Here is an interesting article on what neuroscience is learning about the relationship between rhythm and movement: A Different Drummer: Engineers Discover Neural Rhythms Drive Physical Movement
ScienceDaily (June 3, 2012) — A new finding that motor cortex is a dynamic pattern generator upends existing theory with broad implications for neuroscience.
Some of their findings I find interesting: "the brain activity controlling arm movement does not encode external spatial information -- such as direction, distance and speed -- but is instead rhythmic in nature."
"'Our main finding is that the motor cortex is a flexible pattern generator, and sends rhythmic signals down the spinal cord,' said Churchland."
"In monitoring electrical brain activity of motor-cortex neurons, researchers found that they typically exhibit a brief oscillatory response. These responses are not independent from neuron to neuron. Instead, the entire neural population oscillates as one in a beautiful and lawfully coordinated way.
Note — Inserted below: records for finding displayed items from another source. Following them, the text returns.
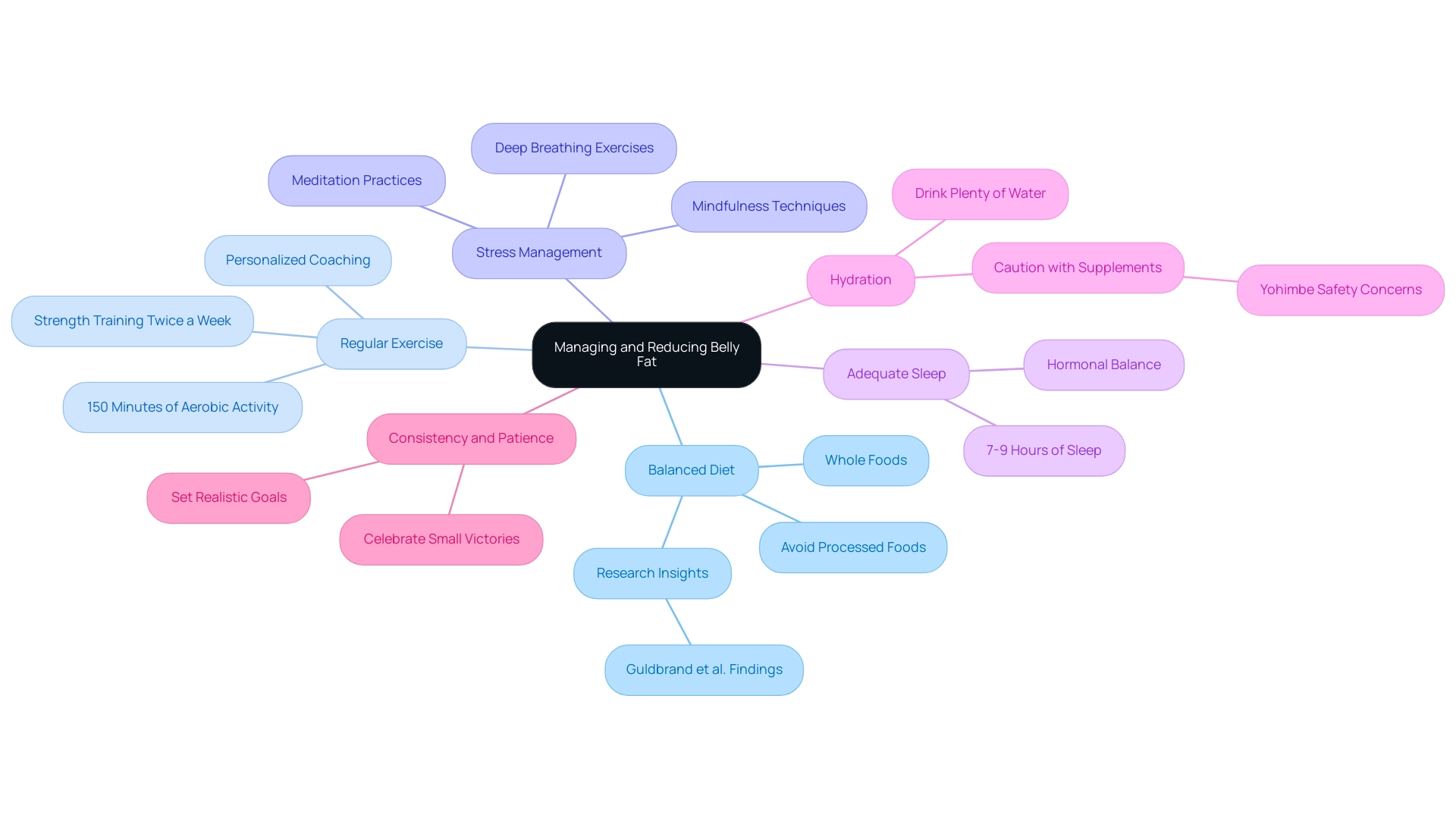Image resolution: width=1456 pixels, height=821 pixels.
Task: Select the 'Adequate Sleep' branch node
Action: pos(895,373)
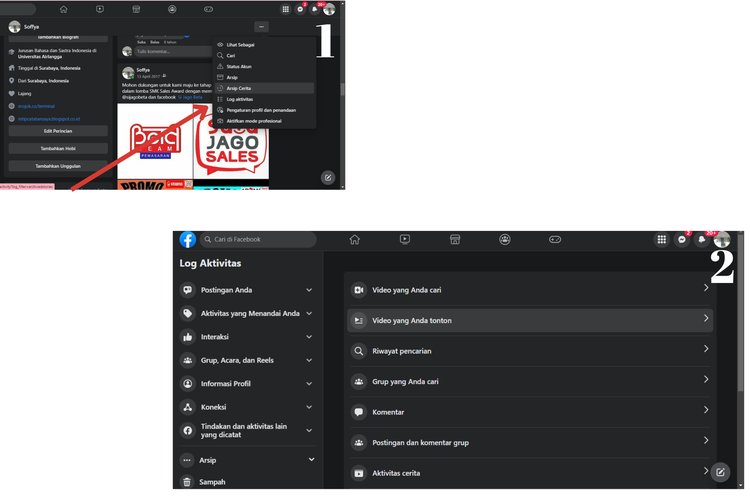Select "Arsip Cerita" in the dropdown menu

point(239,88)
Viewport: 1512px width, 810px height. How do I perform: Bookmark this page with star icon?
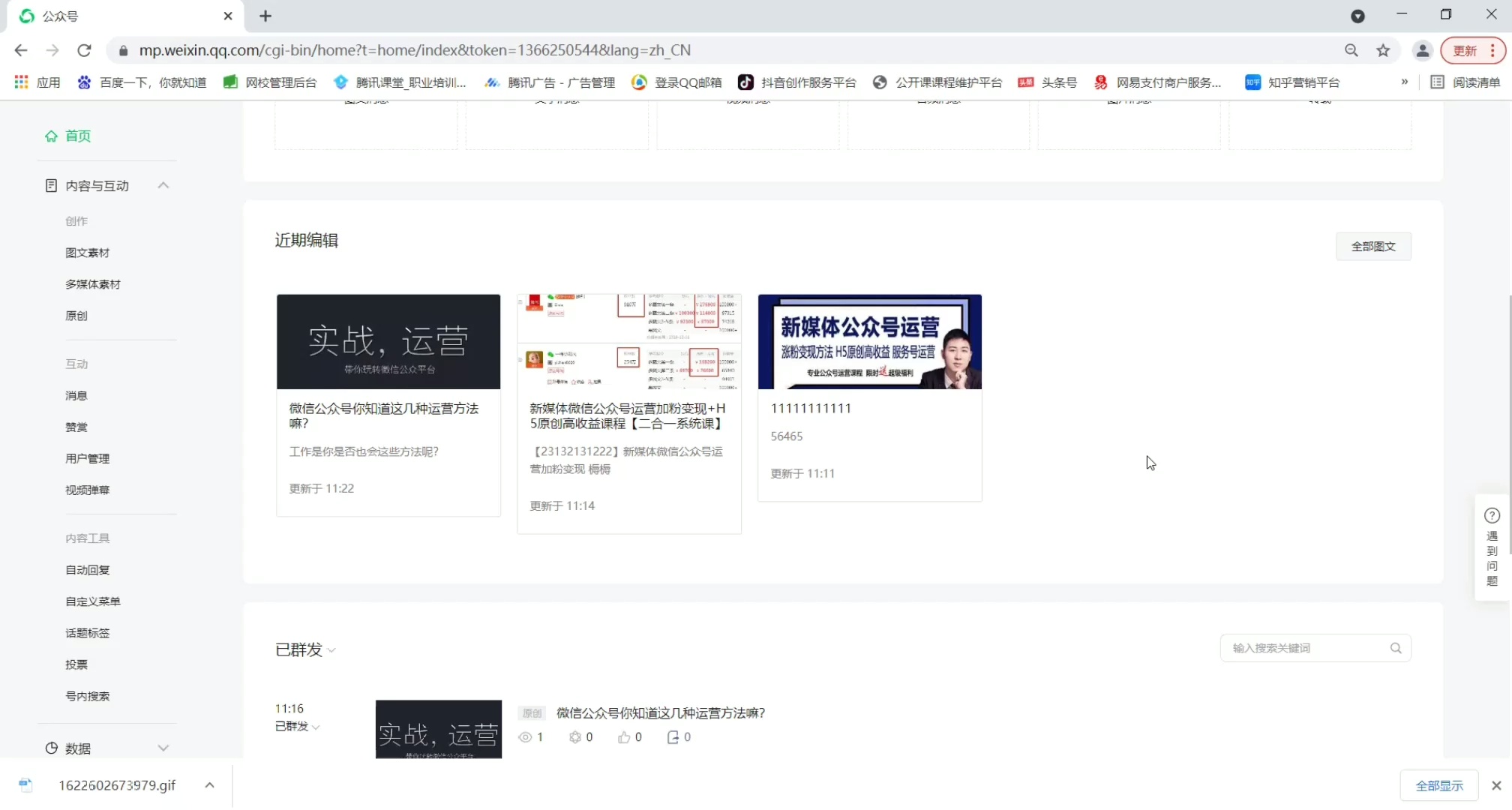[1383, 50]
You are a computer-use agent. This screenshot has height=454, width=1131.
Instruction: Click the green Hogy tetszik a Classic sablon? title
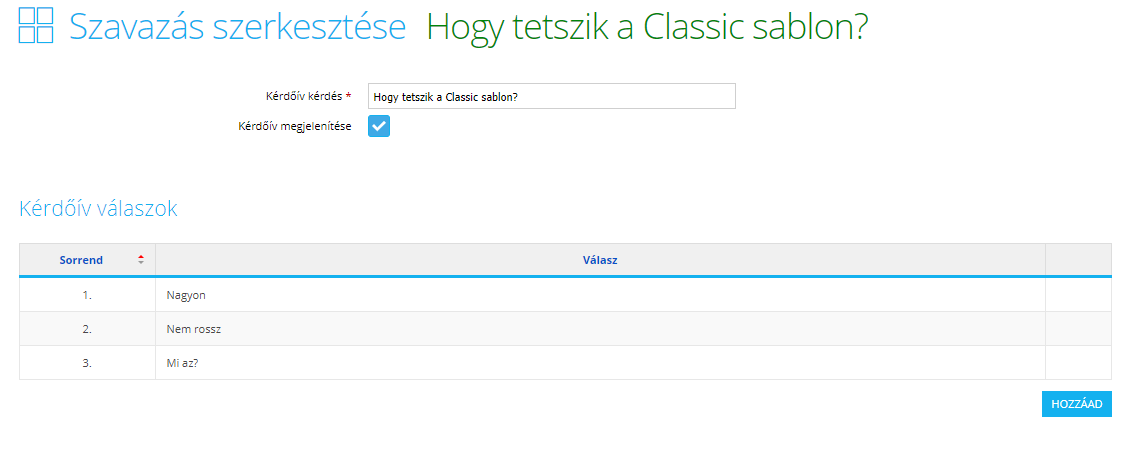(647, 27)
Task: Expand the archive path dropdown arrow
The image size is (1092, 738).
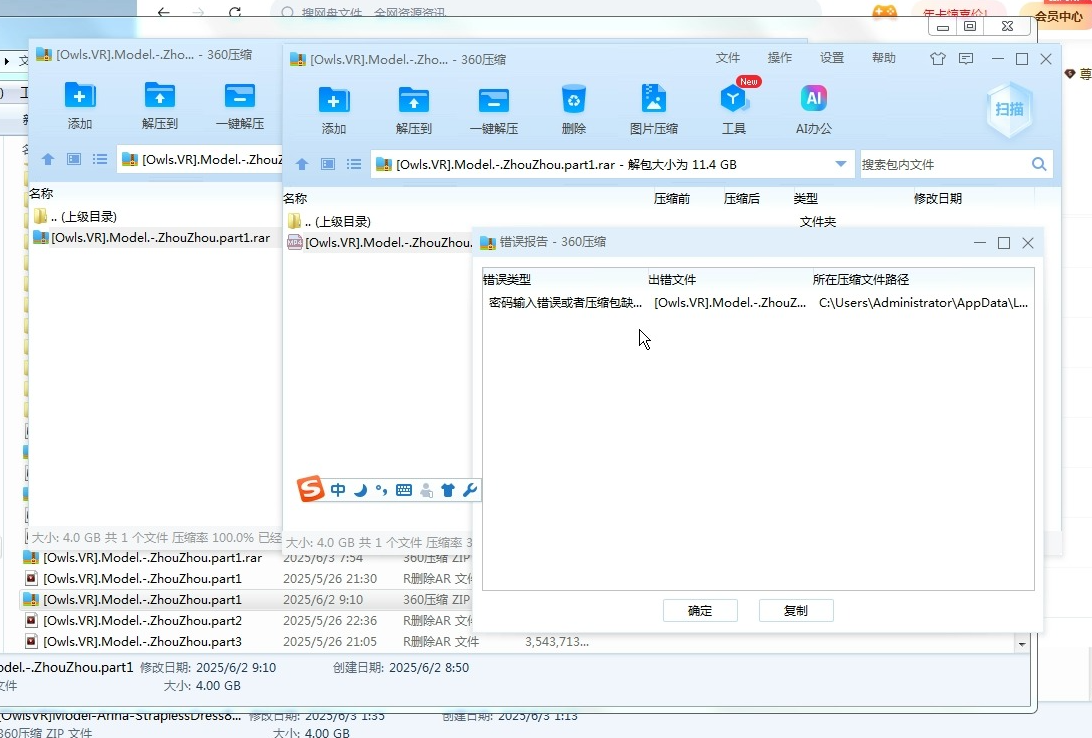Action: point(841,164)
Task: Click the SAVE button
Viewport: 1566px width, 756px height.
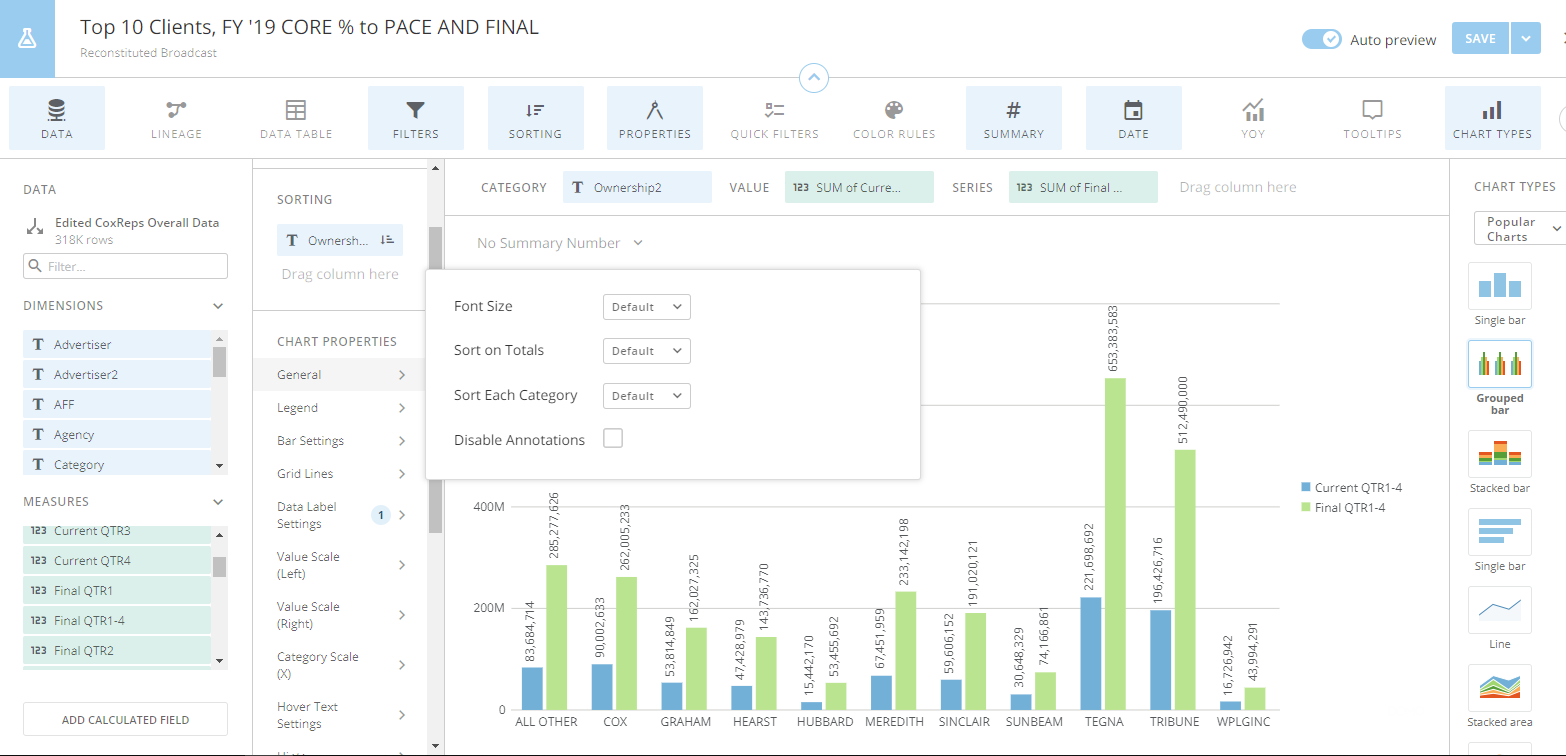Action: [x=1479, y=38]
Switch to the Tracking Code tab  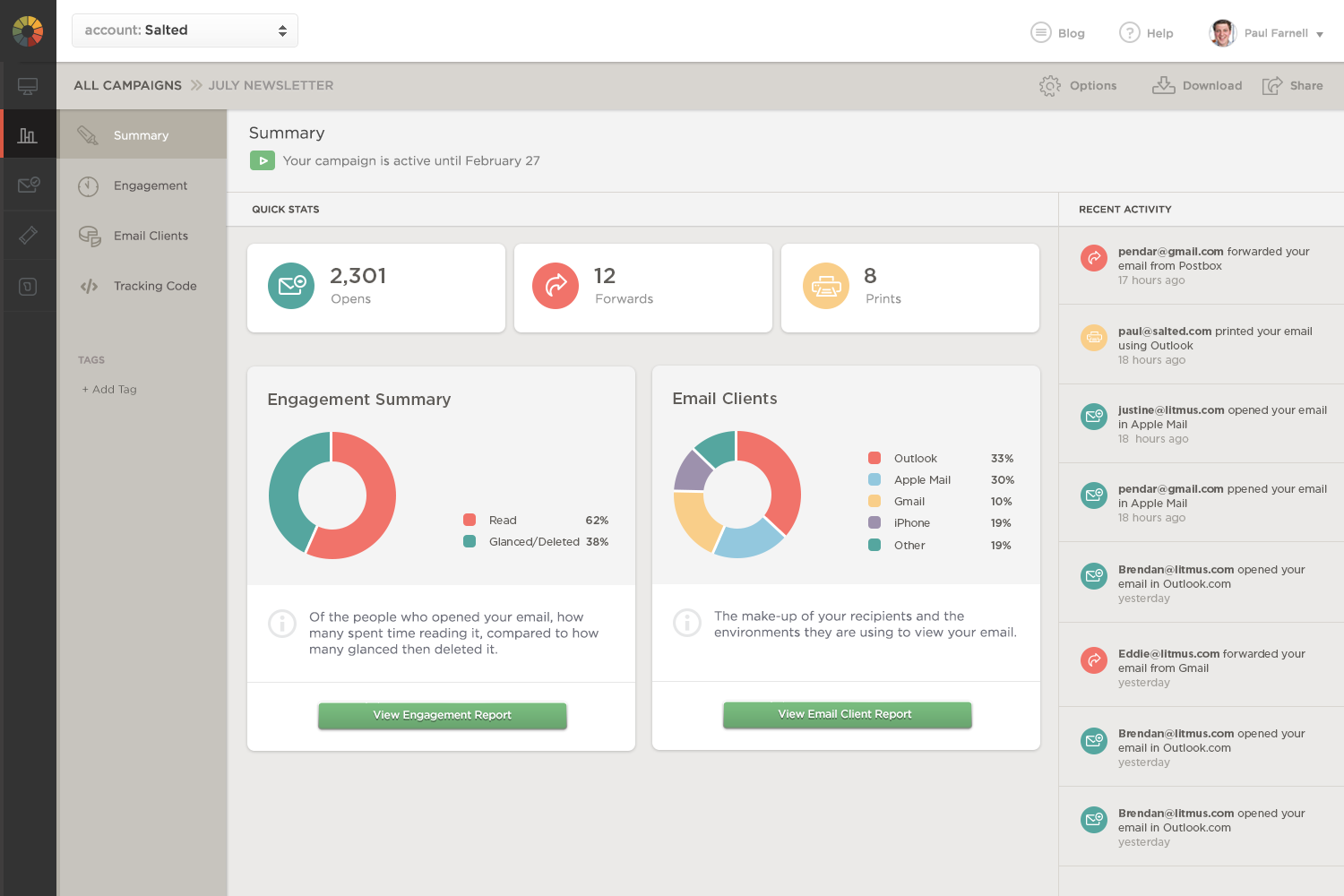coord(154,286)
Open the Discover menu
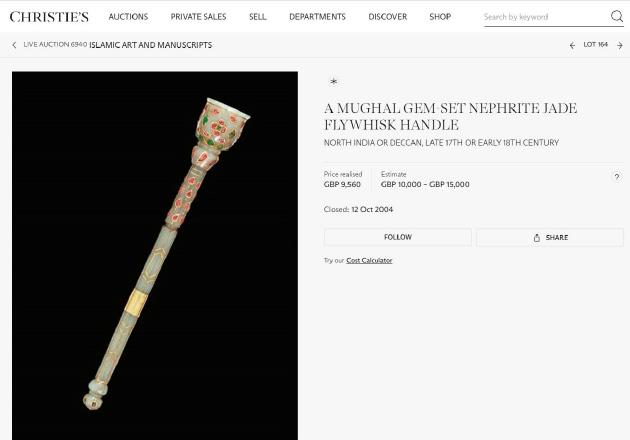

The electrical signal that drives a given movement is therefore an amalgam -- a summation -- of the rhythms of all the motor neurons firing at a given moment.
'Under this new way of looking at things, the inscrutable becomes predictable,' said Churchland. 'Each neuron behaves like a player in a band. When the rhythms of all the players are summed over the whole band, a cascade of fluid and accurate motion results.'"
I'm finding implications for myself relative to my studies in LMA, for example in:
"'Say you're throwing a ball. Beneath it all is a pattern. Maybe your shoulder muscle contracts, relaxes slightly, contracts again, and then relaxes completely, all in short order,' explained Churchland. 'That activity may not be exactly rhythmic, but it can be created by adding together two or three other rhythms. Our data argue that this may be how the brain solves the problem of creating the pattern of movement.'
"Finding these brain rhythms surprised us a bit, as the reaches themselves were not rhythmic. In fact, they were decidedly arrhythmic, and yet underlying it all were these unmistakable patterns,' said Churchland."
This helps me understand why Irmgard Bartenieff's Fundamentals are best understood through movement. Trying to contract, relax, etc. in a certain order would be much more complex than simply moving the arm/scapula with an image in mind and then allowing the movement to happen.